Saved data entries

• • • • • • •

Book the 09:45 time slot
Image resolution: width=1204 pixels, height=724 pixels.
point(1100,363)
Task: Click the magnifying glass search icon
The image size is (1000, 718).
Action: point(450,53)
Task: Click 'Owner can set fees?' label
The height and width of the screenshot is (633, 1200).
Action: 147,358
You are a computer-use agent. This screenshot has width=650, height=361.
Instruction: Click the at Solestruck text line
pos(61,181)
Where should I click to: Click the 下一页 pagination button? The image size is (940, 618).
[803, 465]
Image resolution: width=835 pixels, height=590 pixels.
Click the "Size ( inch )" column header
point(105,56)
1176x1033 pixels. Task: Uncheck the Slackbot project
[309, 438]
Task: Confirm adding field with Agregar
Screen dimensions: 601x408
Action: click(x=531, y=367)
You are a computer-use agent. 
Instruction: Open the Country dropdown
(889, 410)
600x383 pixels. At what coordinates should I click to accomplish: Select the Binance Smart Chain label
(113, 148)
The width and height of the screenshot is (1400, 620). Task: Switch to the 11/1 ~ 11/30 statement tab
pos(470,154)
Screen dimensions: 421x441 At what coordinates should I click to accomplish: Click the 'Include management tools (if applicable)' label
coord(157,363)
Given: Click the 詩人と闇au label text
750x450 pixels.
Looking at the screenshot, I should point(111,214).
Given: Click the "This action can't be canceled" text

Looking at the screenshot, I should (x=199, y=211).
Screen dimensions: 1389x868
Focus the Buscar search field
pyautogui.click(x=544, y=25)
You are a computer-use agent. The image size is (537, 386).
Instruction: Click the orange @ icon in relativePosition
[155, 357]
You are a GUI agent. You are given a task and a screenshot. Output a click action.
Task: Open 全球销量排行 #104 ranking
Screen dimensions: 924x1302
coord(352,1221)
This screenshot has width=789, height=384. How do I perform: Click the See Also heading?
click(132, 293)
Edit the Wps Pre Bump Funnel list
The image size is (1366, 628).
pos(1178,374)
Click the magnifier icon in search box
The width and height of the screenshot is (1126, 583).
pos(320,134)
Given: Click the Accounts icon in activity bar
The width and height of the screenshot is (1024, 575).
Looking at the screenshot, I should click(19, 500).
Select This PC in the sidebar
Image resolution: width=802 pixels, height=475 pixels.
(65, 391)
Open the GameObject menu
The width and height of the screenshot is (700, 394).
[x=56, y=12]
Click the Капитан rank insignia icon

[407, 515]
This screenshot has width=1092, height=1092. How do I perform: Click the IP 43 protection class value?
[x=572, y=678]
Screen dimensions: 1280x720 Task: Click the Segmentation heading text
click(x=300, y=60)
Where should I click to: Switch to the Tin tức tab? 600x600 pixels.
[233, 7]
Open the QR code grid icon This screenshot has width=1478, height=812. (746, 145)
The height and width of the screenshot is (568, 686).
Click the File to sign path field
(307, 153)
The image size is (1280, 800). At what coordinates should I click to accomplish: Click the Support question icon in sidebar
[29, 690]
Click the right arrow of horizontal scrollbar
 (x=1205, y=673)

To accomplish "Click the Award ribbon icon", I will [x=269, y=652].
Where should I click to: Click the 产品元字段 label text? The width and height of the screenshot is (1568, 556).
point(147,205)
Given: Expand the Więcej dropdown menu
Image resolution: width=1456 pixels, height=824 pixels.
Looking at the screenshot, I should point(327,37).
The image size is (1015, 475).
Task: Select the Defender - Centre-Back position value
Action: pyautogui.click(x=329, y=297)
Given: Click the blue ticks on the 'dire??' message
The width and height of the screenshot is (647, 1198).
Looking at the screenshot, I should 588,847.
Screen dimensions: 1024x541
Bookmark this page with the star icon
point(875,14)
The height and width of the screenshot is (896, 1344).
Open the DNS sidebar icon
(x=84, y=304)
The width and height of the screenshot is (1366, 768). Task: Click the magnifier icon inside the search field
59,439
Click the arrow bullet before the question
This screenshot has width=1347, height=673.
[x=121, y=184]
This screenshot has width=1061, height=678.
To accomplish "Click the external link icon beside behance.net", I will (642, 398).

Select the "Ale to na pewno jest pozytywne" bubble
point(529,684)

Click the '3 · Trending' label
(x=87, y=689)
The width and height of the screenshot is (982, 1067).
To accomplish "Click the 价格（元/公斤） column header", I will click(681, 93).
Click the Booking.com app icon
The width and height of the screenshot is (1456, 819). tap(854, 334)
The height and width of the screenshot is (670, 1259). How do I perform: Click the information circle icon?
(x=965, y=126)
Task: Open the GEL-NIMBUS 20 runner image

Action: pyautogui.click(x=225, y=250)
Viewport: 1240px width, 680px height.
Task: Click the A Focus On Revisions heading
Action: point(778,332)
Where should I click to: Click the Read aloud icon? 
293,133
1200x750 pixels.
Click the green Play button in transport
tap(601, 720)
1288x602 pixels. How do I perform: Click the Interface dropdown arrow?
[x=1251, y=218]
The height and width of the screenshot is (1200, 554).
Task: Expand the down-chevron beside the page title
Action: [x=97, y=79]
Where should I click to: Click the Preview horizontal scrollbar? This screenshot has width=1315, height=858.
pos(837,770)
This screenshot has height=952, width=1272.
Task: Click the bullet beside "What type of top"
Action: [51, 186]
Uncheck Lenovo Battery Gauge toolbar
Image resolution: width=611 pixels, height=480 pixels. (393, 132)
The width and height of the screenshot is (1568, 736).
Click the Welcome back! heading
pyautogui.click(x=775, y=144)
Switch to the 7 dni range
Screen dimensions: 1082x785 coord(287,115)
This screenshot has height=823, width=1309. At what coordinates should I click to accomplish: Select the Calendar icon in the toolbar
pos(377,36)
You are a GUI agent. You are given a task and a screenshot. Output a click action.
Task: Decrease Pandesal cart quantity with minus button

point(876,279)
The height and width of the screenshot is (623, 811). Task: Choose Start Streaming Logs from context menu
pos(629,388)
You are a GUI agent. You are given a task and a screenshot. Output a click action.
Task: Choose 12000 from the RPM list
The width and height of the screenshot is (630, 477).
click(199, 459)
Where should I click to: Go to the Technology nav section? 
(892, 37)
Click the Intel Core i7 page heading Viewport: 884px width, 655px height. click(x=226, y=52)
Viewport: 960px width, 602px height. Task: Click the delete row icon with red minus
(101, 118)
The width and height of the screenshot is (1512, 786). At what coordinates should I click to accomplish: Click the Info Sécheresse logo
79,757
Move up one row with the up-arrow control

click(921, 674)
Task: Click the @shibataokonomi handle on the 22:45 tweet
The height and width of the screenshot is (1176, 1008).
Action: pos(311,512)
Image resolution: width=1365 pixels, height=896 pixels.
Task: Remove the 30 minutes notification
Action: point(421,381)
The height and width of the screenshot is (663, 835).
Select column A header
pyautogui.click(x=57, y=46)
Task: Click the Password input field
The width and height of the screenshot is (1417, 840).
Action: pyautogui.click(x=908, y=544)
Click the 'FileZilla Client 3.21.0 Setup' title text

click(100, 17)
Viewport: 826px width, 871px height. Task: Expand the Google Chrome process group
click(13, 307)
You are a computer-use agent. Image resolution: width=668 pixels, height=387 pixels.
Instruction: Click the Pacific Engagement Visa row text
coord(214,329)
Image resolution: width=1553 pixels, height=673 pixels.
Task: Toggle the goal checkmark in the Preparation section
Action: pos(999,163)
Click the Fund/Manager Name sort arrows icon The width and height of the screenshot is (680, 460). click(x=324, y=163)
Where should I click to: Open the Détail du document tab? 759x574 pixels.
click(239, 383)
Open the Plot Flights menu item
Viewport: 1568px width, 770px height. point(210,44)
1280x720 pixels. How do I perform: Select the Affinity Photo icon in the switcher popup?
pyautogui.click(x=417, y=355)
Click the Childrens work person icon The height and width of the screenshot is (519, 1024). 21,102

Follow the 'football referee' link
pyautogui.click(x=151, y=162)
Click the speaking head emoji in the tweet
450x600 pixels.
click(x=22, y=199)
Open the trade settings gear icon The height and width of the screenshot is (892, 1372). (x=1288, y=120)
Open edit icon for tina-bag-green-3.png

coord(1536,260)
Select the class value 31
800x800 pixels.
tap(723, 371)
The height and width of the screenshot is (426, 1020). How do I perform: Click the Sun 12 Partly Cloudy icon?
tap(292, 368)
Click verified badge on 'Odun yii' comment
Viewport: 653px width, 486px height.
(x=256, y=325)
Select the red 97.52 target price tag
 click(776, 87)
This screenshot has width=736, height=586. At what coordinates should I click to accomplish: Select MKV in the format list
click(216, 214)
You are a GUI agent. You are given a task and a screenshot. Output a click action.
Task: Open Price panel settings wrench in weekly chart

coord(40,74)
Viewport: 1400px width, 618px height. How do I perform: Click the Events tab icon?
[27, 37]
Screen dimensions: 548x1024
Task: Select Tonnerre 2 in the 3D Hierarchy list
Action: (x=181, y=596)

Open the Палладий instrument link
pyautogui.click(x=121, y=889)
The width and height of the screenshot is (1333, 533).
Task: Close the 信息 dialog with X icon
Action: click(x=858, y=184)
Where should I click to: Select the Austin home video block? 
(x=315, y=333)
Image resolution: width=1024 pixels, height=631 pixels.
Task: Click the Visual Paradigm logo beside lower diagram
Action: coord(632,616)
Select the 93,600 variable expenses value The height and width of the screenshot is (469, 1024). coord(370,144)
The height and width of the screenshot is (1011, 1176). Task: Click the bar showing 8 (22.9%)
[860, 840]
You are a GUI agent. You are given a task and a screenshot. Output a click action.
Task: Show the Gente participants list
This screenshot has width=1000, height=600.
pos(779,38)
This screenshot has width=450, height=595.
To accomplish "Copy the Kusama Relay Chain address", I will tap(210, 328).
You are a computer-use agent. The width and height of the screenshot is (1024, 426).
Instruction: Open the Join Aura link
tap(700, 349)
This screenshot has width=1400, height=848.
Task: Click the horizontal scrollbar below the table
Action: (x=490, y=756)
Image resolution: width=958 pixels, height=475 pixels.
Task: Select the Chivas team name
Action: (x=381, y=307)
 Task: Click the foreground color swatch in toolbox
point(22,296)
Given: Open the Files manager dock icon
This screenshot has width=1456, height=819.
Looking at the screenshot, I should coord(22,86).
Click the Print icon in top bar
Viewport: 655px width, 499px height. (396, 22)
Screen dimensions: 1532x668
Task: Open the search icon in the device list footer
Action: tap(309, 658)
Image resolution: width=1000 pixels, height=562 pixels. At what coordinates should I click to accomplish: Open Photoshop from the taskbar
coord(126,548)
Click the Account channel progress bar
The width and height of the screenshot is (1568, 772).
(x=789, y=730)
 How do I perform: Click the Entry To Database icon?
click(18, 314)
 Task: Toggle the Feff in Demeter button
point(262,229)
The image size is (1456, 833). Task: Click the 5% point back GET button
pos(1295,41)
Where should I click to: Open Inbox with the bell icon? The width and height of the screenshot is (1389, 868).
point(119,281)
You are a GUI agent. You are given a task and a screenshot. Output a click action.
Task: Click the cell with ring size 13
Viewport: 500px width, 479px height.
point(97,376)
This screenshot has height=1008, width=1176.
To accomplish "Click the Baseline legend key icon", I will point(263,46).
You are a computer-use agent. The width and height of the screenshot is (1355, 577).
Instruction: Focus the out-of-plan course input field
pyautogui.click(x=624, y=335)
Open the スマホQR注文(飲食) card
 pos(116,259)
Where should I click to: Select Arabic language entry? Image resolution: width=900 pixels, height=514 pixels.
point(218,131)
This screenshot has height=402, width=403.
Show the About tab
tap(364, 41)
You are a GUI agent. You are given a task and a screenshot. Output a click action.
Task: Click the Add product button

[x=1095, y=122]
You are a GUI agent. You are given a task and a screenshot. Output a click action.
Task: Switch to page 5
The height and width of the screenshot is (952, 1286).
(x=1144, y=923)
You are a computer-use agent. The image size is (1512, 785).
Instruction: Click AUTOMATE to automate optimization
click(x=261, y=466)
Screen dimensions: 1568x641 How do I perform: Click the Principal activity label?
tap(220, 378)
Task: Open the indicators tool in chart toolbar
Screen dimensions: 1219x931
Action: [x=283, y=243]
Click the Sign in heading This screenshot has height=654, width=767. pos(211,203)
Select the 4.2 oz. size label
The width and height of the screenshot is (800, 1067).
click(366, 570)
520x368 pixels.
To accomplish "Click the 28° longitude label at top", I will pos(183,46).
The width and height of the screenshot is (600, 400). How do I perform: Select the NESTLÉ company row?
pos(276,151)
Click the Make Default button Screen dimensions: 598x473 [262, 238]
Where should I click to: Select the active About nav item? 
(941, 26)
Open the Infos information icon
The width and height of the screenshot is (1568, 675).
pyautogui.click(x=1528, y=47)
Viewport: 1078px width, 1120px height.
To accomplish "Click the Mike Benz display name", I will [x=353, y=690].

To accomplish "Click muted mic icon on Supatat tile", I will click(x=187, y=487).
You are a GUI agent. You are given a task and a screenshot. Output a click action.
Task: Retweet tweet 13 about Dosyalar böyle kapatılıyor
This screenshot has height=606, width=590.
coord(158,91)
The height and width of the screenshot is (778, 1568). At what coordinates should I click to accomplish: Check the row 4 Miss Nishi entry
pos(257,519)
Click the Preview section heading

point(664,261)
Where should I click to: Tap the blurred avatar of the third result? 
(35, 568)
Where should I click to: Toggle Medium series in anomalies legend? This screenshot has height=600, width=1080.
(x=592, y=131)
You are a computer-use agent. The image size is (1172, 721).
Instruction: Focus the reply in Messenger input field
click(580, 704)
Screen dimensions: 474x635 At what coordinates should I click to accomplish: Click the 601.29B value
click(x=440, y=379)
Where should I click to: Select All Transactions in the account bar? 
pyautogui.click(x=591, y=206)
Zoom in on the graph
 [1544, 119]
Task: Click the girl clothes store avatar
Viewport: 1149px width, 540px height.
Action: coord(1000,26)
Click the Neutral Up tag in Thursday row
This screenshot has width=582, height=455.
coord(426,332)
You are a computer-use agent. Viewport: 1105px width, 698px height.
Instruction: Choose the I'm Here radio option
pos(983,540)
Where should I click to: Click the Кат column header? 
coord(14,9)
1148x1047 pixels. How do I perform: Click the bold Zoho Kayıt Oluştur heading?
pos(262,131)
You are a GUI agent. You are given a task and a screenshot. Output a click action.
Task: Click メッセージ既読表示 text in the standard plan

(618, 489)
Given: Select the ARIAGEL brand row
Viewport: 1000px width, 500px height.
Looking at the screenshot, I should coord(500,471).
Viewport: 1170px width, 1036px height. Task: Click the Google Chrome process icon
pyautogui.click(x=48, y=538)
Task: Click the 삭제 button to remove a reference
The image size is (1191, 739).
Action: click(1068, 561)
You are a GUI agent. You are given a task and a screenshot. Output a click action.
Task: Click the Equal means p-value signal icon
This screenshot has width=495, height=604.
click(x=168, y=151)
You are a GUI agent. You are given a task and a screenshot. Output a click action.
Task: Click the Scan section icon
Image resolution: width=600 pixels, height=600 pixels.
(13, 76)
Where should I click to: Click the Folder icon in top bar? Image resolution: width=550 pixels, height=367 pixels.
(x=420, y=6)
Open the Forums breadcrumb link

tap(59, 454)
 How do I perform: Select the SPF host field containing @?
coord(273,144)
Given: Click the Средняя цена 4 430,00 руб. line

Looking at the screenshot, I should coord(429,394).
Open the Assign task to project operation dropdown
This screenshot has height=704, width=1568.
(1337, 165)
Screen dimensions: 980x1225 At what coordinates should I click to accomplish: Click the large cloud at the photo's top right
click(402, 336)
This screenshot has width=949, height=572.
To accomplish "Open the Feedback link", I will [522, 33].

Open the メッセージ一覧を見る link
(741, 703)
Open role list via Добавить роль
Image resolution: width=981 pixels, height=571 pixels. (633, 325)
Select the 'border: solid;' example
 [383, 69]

• • • • • • •

Each line of the data that includes "tweet" counts once; say how many there are, giving nothing but the number.

__RESPONSE TO THIS EXERCISE__
3